I’m convinced that, like misery, dysfunction loves company. An unmistakable sign of a dysfunctional person is that they will make you feel as though you are the one who is crazy. One clinical term that quickly comes to mind is narcissist. Boy, have I met a few! They distort reality to feed their dysfunction, mostly at the expense of others. Truth is manipulated and even denied for their benefit in an effort to cover the offense. They are masters of the blame game and masking their brokenness. Responsibility…..well, they claim none. It will feel as though you are literally beating you head against a brick wall.
If you’ve felt alone in relational predicaments that are destroying the best of you, know that you are not alone. It is ok to put space between them and you! But, be prepared for pushback. Most unhealthy people will not meet your requirements. Instead they will choose to walk away or toss the ball back in your court. Although they are the ones who probably need boundaries the most, they are the ones who will probably respect them the least. Trust me. I’ve seen it happen up close and personal. Taking responsibility requires maturity and humility.

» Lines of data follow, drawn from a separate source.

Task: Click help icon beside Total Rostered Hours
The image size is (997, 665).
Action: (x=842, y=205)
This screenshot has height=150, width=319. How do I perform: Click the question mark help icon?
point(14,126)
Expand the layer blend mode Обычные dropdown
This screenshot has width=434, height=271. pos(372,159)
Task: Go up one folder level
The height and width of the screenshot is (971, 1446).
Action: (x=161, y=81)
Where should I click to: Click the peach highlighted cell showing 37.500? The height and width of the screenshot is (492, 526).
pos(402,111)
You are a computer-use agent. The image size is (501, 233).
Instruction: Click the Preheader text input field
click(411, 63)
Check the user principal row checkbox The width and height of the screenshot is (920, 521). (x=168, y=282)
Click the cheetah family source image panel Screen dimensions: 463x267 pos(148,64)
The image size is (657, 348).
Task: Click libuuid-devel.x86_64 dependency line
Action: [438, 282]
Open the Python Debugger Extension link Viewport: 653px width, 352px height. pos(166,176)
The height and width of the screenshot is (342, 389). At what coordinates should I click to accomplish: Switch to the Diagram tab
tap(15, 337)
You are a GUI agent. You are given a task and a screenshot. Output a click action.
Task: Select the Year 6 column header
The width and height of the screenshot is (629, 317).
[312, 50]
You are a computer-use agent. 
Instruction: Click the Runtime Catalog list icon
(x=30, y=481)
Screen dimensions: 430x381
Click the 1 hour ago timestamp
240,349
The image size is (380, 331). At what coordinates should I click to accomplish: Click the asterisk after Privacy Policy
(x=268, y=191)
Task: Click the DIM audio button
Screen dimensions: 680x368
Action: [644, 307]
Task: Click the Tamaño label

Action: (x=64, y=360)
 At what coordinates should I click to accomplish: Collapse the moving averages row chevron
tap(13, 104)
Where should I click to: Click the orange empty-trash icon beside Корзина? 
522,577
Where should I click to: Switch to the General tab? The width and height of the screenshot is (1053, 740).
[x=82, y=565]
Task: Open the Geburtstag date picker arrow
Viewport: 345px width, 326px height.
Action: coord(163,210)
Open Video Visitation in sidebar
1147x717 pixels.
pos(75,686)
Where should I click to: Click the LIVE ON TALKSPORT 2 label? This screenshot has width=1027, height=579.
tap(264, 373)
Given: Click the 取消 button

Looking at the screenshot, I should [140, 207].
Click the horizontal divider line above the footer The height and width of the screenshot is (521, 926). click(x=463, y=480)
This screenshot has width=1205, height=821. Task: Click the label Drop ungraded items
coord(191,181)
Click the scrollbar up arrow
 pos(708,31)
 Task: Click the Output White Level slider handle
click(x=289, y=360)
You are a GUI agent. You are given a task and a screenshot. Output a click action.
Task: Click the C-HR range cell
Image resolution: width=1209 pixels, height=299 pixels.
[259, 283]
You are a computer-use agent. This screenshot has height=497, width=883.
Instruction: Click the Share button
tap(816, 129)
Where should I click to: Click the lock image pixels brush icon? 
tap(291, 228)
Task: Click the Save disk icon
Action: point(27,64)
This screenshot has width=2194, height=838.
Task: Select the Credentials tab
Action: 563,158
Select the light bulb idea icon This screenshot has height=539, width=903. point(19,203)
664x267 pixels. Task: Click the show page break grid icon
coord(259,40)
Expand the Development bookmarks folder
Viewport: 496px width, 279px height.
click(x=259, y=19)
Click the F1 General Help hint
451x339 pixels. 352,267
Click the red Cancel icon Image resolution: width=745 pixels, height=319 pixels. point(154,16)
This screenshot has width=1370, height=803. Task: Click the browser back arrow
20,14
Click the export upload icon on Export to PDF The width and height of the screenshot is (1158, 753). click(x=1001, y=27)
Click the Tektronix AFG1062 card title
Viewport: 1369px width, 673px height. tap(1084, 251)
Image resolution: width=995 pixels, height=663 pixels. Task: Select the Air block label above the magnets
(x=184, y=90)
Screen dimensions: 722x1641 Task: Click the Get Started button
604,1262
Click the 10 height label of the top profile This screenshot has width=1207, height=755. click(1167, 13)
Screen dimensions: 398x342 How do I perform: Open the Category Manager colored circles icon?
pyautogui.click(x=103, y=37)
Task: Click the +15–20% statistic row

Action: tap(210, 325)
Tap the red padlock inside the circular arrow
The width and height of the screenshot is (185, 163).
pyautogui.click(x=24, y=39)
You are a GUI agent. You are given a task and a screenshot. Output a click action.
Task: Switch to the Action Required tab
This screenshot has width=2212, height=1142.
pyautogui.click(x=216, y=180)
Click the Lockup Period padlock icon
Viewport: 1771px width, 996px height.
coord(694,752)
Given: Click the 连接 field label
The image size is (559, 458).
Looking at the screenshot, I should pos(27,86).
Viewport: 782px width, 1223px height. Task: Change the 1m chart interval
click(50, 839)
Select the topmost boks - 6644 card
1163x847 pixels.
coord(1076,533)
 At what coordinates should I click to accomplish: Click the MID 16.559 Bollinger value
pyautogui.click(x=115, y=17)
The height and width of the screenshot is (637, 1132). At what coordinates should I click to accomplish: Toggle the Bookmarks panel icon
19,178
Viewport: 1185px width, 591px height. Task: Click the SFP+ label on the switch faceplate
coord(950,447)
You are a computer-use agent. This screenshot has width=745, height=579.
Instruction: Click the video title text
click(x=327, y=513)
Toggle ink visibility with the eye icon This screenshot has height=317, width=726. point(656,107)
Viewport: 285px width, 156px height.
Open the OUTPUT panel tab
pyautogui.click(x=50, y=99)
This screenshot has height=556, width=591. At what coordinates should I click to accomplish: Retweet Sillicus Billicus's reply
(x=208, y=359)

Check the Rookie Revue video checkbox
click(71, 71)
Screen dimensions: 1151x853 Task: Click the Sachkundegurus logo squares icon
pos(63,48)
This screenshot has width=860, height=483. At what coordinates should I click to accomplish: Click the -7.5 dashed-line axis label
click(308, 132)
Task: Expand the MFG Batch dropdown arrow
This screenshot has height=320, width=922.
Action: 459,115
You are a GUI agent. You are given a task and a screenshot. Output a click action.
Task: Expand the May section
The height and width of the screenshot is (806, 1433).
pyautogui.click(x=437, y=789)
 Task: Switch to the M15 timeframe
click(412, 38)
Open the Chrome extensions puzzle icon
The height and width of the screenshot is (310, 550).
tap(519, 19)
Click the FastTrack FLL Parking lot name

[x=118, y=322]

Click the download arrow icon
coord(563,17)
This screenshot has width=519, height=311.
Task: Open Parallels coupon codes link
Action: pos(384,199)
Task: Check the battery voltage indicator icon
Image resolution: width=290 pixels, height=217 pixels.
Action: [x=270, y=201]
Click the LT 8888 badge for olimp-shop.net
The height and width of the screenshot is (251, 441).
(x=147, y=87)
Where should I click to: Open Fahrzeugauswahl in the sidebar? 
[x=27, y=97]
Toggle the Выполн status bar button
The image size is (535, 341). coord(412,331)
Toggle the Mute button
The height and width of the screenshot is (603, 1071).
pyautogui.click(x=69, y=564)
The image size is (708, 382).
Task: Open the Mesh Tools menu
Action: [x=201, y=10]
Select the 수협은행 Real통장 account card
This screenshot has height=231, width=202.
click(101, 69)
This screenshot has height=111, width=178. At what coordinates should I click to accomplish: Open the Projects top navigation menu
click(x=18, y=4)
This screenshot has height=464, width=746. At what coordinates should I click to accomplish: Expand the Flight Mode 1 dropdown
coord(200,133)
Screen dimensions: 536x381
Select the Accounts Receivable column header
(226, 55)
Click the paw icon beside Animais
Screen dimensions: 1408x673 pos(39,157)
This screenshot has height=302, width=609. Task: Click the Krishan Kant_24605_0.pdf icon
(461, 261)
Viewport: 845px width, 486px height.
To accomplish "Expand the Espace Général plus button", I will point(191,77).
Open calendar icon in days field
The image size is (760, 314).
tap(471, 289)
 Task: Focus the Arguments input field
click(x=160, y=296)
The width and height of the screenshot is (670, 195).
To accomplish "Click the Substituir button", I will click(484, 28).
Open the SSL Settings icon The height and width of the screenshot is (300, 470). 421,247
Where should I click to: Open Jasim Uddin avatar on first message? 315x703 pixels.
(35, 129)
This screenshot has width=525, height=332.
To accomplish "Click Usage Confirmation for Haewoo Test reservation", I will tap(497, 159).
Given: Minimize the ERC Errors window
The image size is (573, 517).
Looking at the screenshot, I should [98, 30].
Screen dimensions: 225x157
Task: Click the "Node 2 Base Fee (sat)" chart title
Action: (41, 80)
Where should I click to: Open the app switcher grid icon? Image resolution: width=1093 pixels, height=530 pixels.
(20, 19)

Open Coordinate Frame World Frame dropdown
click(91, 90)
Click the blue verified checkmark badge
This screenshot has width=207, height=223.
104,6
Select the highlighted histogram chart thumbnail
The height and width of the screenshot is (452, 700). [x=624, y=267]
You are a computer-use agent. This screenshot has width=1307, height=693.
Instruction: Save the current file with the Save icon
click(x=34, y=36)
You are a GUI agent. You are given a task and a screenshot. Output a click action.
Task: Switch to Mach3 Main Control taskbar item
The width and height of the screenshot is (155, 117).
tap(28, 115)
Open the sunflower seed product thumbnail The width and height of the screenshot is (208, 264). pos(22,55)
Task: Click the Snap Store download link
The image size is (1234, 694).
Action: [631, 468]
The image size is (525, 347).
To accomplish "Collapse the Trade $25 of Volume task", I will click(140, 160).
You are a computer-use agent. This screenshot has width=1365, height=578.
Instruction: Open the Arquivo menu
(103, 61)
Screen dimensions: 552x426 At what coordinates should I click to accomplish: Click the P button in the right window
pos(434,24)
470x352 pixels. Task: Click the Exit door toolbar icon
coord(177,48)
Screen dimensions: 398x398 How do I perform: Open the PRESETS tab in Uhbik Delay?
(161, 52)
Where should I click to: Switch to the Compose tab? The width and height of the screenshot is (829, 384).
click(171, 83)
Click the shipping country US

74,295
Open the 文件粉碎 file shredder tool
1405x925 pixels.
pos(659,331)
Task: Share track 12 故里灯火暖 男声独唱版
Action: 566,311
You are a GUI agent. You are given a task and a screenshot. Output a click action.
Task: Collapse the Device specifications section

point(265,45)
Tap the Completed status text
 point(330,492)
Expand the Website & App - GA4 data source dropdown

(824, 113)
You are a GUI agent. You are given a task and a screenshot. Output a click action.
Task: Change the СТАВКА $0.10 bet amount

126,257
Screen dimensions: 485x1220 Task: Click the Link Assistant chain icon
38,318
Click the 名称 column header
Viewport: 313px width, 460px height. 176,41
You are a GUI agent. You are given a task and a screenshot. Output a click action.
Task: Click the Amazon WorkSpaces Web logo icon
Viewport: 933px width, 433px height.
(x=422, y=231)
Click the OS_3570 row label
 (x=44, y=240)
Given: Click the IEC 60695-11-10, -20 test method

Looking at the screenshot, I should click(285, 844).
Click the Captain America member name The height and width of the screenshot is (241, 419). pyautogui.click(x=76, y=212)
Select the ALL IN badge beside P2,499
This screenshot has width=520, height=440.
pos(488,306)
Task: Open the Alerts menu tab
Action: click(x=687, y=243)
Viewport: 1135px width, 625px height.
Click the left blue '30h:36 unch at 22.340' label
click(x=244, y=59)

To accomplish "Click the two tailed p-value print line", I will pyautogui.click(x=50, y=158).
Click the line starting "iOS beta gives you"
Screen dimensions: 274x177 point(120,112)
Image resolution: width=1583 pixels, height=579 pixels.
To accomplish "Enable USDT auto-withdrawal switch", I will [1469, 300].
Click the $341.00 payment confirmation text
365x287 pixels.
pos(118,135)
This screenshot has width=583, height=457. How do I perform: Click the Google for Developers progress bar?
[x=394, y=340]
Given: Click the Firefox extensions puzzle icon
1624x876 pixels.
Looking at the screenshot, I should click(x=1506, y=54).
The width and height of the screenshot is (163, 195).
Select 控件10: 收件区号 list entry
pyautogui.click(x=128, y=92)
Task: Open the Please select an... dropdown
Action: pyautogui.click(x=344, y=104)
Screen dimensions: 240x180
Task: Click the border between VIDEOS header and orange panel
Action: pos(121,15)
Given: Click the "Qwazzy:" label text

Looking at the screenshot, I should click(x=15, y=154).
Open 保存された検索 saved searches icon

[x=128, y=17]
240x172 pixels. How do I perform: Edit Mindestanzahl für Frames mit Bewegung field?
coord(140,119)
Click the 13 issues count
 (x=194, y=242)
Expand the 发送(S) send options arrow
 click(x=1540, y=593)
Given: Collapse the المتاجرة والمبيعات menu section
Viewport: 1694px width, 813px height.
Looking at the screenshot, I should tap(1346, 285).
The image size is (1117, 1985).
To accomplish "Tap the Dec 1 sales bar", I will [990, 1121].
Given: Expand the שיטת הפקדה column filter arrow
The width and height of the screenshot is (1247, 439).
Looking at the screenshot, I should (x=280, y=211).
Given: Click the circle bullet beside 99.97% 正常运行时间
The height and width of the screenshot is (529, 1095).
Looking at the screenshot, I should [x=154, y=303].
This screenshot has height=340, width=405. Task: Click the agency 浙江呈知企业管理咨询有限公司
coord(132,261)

Jesus also understands this relational pain at a core level. I can only image what it would have felt like to be kissed on the cheek by Judas, a beloved disciple, signaling His arrest to the soldiers of Caiaphas. My blood boils just thinking about the injustice of it all. The disciples were his innermost circle, having traveled and done life with Him for months. Jesus would lay down His life for us, and Judas hijacked His trust…..all for a few pieces of silver.
I suspect we’ve all experienced the kiss of Judas at one point or another in our lives. I certainly have. For many years I made the mistake of attaching a portion of my identity to the sins of a dysfunctional person. When I look back, these were all places where trust had evaporated long ago. Instead of creating space, I often became part of the problem when I cared more about rehabilitating their dysfunction than they did.
When betrayed by humanity, Jesus knew who He was and where His identity was rooted. Likewise, we must also root our identity in God alone. God gets the final judgment. He is the end all, be all. Alpha and omega. No one else. Once fully grasped, you can release yourself from the dysfunctional stress of others, knowing who you are fully in Christ.
As Lysa Terkeurst writes in her book Good Boundaries and Goodbyes, “you can’t enable bad behavior and call it love.” God does not expect that for Himself or us. Over and over, we see relational boundaries laid down by God. Adam and Eve, the Israelites….and the list continues. Healthy boundaries prevent dysfunction from destroying what God intended love to be. It exchanges bitterness, resentment, and anger for peace, kindness, and trust. Best of all, it allows us to care for and love others while not losing ourselves!